How streaming music could be harming the planet
Two professors at the University of Oslo have concluded that music streaming has had more of a negative impact on the environment than purchasing a physical product (such as a C.D).
The study was on the economic and environmental costs of the music industry since the 1970s
“Intuitively you might think that less physical product means far lower carbon emissions. Unfortunately, this is not the case,” Kyle Devine, an associate at the University of Oslo says.
Despite the decline in CDs, which has fallen 18.5 per cent since last year, the decline doesn’t offset the environmental cost of maintaining streaming services, such as YouTube, Spotify, Apple Music and Pandora.
As streaming services utilise large amounts of computing power, servers, storage and cloud capabilities, the increased power usage means more greenhouse gas emissions (GHGs).
Devine calculated that 140 million kilograms of GHGs were emitted in 1977, which was calculated by converting past plastic production to emissions.
Using the same formula, it was discovered that the recorded music industry emitted between 200 million and 350 million kg of GHGs in 2016.
Devine revealed to Express that he was surprised by the results.
“I am a bit surprised.
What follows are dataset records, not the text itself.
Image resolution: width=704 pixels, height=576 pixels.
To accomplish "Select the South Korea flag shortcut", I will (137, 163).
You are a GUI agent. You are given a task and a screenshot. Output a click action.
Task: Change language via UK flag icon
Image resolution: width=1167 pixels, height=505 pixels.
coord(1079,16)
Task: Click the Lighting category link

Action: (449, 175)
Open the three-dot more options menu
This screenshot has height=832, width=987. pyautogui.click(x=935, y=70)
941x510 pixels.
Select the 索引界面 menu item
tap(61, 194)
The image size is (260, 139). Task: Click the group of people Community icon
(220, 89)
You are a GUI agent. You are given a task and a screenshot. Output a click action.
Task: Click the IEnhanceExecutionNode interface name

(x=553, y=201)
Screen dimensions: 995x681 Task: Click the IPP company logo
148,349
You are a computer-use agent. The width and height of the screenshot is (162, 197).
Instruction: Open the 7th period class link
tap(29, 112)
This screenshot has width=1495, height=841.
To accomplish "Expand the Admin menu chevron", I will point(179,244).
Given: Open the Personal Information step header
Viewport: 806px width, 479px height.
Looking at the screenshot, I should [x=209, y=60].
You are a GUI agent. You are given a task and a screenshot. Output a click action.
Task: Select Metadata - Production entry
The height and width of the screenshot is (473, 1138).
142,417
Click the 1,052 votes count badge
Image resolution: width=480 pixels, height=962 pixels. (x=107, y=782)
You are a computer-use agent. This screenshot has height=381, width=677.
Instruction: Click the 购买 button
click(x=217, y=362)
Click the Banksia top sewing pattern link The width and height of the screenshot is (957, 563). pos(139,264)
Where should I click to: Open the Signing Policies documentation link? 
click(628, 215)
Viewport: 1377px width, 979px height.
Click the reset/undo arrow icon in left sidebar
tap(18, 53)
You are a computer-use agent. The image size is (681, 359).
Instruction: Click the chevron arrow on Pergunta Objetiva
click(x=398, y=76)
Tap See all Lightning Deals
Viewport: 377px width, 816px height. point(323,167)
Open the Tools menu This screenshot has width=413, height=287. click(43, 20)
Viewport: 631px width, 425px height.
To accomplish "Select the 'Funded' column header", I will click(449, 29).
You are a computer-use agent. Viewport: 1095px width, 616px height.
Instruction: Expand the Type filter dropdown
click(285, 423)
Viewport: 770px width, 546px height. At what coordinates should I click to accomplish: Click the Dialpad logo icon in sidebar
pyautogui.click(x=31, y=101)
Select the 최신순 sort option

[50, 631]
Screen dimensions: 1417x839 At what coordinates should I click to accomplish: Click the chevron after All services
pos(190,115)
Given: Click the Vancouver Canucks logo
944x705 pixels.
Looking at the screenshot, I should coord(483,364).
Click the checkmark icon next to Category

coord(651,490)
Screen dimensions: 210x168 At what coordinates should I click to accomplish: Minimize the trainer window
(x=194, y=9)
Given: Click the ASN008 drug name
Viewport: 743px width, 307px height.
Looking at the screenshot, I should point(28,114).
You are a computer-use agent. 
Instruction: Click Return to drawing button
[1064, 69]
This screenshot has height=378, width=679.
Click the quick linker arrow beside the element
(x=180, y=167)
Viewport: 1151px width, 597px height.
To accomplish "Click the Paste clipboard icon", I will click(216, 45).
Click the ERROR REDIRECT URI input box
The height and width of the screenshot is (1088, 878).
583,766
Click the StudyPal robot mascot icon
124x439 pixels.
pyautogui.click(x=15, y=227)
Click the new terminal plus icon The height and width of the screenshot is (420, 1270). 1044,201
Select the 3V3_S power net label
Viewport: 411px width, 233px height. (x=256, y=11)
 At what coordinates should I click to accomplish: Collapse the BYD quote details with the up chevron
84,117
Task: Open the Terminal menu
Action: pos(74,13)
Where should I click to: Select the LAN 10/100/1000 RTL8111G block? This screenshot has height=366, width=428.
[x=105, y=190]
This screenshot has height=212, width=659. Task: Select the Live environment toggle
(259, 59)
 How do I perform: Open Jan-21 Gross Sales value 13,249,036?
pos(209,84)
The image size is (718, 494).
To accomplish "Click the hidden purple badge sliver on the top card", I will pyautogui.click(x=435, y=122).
The hidden environmental cost of music consumption is enormous.”
He reveals more in his book Decomposed: The Political Ecology of Music. A brief summary of the book reads:
“Today, recordings exist as data-based audio files. Devine describes the people who harvest and process these materials, from women and children in the Global South to scientists and industrialists in the Global North.
“He reminds us that vinyl records are oil products, and that the so-called vinyl revival is part of petrocapitalism.
“The supposed immateriality of music as data is belied by the energy required to power the internet and the devices required to access music online.
“We tend to think of the recordings we buy as finished products. Devine offers an essential backstory.”